◆ ESERCIZIO BREVE A: Nel brano sul Vitruvio di Cesariano, in quali città viene detto che operava Cesare Cesariano?

Alessandro Rovetta e Jessica Gritti,
On the Vitruvius of Cesare Cesariano
Il saggio firmato da Rovetta e Gritti è così denso che, da
solo, potrebbe dar vita a un libro [2]. Le travagliate vicende che portarono
alla pubblicazione, nel 1521, della prima traduzione italiana del De
architectura vitruviano sono note. L’opera uscì il 5 luglio 1521 a Como,
per i tipi di Gottardo da Ponte. La prima cosa che non si può fare a meno di
notare è che il nome del Cesariano compare soltanto dopo sette fogli non
numerati, utilizzati per dediche, privilegi, e prefazioni. All’epoca i rapporti
fra il Cesariano ed il comitato editoriale che si era fatto carico di portare a
termine la pubblicazione (Agostino Gallo ed il nobile milanese Alvisio
Pirovano, con l’aiuto di Benedetto Giovio e del bergamasco Bono Mauro) si erano
definitivamente deteriorati. Non conosciamo con esattezza i motivi del
contendere; probabilmente le pressioni degli editori si scontravano con gli
eccessivi ritardi nelle consegne del Cesariano. Fatto sta che ad un certo punto
Cesariano decise di sospendere il lavoro e di rivalersi nei confronti degli
editori, intentando una causa nei confronti degli stessi, causa che avrebbe poi
avuto un esito favorevole, ma solo nel 1523, ed il cui dispositivo sarebbe
stato effettivamente applicato solo dopo otto anni. E tuttavia gli ex soci
erano riusciti a farsi consegnare dal Cesariano l’intero materiale preparatorio,
a parte gli ultimi capitoli del Libro IX e tutto il X. Gli editori, comunque,
non si fecero troppi scrupoli: consegnarono il materiale a Benedetto Giovio e
Bono Mauro e fecero stilare loro le parti mancanti e andarono in stampa,
citando Cesariano il meno possibile e attribuendo i meriti dell’impresa a Giovio
e Mauro, allo stesso Pirovano e a un’équipe di generici pittori. E furono
dunque Giovio e Mauro a risultare gli autori di tali parti nell’edizione
comasca del 1521. Solo di recente la parte finale dell’opera, di pugno di Cesariano,
è stata ritrovata a Madrid ed è stata trascritta integralmente a cura di
Barbara Agosti, dandoci modo di cogliere le differenze fra la versione di
Cesariano e quella allestita da Giovio e Mauro. [3] Al di là delle vicende
editoriali Rovetta e Gritti inquadrano la figura di Cesare Cesariano, pittore e
uomo di cultura (e non architetto, per quanto ne sappiamo) operante fra Milano,
Ferrara, Reggio Emilia e Piacenza all’interno di un humus che, impropriamente,
definisco qui padano e che a Milano affonda le sue radici nel primo periodo
bramantesco, se non addirittura nel trattato di architettura di Filarete. Appare
chiaramente, insomma, che non ci troviamo di fronte a un fenomeno eccezionale e
isolato, ma a un esito quasi logico, inevitabile, di anni e anni di interesse nei
confronti dell’opera vitruviana. La traduzione di Cesariano è condotta
anch’essa, come quella contemporanea, ma indipendente, di Fabio Calvo,
sull’edizione di Fra Giocondo e presenta un ricco commentario che è il primo
edito in proposito. Probabilmente non si tratta di una novità assoluta, se lo
stesso Cesariano cita le affermazioni del piacentino (ma residente a Venezia) Giorgio
Valla che, nel 1492, si vanta di avere prodotto un apparato iconografico di
natura matematica volto a chiarire l’opera e afferma che anche il novarese Bernardino
Merula aveva cercato di scrivere un commentario sul De architectura. Da non
dimenticare, poi, che Cesariano fu a Ferrara e che proprio nella città estense,
a cavallo fra Quattro e Cinquecento era stato approntato un codice (il
cosiddetto Vitruvio ferrarese) la cui trascrizione è attribuita (ma la
circostanza è incerta) a Pellegrino Prisciani e che presenta, per quanto ne
sappiamo, il primo apparato iconografico relativo all’opera. Quel manoscritto,
a sua volta, pare risentire dell’influsso degli studi del già
citato Giorgio Valla [4].

◆ ESERCIZIO BREVE B: Riporta come elenco numerato le righe delle voci, dall'inizio delle voci fino alla riga che contiene "pos(320,526)", compresa, tralasciando le righe vuote.

[Voci sulle coordinate di destinazione]

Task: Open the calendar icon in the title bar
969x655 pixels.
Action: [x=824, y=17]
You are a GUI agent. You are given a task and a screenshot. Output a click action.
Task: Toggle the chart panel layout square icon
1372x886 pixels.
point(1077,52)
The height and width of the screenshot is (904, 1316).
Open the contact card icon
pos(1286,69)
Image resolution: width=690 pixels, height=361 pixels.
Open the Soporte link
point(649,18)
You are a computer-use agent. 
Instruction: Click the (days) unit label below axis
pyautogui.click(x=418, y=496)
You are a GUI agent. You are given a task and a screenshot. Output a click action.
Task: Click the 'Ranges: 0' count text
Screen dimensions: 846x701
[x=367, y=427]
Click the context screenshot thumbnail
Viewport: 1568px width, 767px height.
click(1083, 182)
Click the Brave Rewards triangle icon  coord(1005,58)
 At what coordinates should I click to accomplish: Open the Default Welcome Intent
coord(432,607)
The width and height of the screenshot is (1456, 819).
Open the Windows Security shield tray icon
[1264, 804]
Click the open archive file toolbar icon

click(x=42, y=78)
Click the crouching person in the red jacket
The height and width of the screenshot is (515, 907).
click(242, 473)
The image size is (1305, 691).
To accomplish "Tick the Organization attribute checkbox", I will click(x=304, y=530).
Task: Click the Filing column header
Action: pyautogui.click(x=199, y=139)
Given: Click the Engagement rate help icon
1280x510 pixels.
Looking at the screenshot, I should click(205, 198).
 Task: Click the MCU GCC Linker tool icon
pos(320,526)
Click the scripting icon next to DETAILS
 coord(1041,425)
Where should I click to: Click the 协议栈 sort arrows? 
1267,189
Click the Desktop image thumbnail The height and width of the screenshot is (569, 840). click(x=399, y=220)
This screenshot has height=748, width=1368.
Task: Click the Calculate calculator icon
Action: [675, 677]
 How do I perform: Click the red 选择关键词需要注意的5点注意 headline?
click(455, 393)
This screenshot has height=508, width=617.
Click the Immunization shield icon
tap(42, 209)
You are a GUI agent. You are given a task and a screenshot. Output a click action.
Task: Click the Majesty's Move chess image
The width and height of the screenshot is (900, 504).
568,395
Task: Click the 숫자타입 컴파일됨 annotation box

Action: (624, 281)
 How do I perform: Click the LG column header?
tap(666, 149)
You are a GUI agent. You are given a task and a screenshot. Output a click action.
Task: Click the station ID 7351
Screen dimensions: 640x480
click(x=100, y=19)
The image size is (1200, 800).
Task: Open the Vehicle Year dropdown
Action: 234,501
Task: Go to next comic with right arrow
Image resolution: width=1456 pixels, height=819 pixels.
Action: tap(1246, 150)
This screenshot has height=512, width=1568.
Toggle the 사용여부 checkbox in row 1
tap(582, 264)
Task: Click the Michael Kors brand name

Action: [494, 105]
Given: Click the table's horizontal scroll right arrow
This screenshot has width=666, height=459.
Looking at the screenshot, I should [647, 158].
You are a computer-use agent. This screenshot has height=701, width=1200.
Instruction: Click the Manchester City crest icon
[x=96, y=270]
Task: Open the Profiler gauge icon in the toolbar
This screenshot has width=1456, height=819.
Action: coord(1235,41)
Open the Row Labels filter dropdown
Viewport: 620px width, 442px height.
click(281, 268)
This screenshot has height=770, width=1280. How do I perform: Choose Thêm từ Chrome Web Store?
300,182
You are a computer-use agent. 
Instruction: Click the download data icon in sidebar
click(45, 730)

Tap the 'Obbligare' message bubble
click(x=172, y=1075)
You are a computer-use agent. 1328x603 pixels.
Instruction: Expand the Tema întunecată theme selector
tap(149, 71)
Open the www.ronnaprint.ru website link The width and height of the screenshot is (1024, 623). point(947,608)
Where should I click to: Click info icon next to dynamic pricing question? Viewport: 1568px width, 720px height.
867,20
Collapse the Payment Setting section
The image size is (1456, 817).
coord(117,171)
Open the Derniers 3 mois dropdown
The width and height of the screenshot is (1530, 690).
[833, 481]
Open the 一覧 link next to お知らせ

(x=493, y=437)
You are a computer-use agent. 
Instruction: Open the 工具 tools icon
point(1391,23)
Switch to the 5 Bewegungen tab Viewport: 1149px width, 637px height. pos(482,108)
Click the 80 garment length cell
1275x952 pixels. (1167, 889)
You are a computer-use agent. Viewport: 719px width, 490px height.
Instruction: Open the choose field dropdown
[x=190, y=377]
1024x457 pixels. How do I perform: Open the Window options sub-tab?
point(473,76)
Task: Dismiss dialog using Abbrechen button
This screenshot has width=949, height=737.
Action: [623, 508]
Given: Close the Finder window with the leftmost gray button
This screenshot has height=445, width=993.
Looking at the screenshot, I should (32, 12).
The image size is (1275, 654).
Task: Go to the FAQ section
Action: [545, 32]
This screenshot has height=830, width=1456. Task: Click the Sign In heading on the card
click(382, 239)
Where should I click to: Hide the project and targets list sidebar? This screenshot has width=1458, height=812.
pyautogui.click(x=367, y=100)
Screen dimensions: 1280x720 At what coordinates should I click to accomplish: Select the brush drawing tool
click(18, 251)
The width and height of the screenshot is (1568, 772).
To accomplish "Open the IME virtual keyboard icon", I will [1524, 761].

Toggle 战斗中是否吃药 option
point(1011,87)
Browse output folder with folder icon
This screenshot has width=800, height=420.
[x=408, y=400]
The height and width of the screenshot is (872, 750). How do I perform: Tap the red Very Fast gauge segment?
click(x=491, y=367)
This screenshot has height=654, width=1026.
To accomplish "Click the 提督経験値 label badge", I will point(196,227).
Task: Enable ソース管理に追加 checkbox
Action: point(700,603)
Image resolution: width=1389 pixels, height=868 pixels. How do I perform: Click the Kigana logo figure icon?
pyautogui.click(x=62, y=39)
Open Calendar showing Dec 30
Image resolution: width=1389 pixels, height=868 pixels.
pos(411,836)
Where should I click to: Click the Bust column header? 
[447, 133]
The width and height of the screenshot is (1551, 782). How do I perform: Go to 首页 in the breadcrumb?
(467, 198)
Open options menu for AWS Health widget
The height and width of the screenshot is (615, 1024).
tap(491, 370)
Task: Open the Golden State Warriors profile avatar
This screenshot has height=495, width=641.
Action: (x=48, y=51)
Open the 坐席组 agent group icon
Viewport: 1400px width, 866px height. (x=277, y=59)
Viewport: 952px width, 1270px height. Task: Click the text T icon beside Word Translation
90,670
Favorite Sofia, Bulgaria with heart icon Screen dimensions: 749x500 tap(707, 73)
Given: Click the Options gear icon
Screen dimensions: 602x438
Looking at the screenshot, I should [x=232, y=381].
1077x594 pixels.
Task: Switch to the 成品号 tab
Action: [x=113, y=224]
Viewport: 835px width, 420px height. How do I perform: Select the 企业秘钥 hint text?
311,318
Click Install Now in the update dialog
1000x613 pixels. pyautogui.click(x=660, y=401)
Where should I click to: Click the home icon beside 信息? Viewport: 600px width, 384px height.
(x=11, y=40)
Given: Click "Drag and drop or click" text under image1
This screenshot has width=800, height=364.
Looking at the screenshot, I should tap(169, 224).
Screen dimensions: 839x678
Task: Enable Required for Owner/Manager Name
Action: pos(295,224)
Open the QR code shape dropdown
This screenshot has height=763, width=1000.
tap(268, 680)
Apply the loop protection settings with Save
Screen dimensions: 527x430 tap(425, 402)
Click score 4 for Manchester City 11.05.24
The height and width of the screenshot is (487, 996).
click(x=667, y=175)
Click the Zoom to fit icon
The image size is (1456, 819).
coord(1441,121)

◆ RISULTATO CORRETTO A: Milano, Ferrara, Reggio Emilia e Piacenza.

◆ RISULTATO CORRETTO B:
1. Task: Open the calendar icon in the title bar
2. 969x655 pixels.
3. Action: [x=824, y=17]
4. You are a GUI agent. You are given a task and a screenshot. Output a click action.
5. Task: Toggle the chart panel layout square icon
6. 1372x886 pixels.
7. point(1077,52)
8. The height and width of the screenshot is (904, 1316).
9. Open the contact card icon
10. pos(1286,69)
11. Image resolution: width=690 pixels, height=361 pixels.
12. Open the Soporte link
13. point(649,18)
14. You are a computer-use agent. 
15. Instruction: Click the (days) unit label below axis
16. pyautogui.click(x=418, y=496)
17. You are a GUI agent. You are given a task and a screenshot. Output a click action.
18. Task: Click the 'Ranges: 0' count text
19. Screen dimensions: 846x701
20. [x=367, y=427]
21. Click the context screenshot thumbnail
22. Viewport: 1568px width, 767px height.
23. click(1083, 182)
24. Click the Brave Rewards triangle icon  coord(1005,58)
25.  At what coordinates should I click to accomplish: Open the Default Welcome Intent
26. coord(432,607)
27. The width and height of the screenshot is (1456, 819).
28. Open the Windows Security shield tray icon
29. [1264, 804]
30. Click the open archive file toolbar icon
31. click(x=42, y=78)
32. Click the crouching person in the red jacket
33. The height and width of the screenshot is (515, 907).
34. click(242, 473)
35. The image size is (1305, 691).
36. To accomplish "Tick the Organization attribute checkbox", I will click(x=304, y=530).
37. Task: Click the Filing column header
38. Action: pyautogui.click(x=199, y=139)
39. Given: Click the Engagement rate help icon
40. 1280x510 pixels.
41. Looking at the screenshot, I should click(205, 198).
42.  Task: Click the MCU GCC Linker tool icon
43. pos(320,526)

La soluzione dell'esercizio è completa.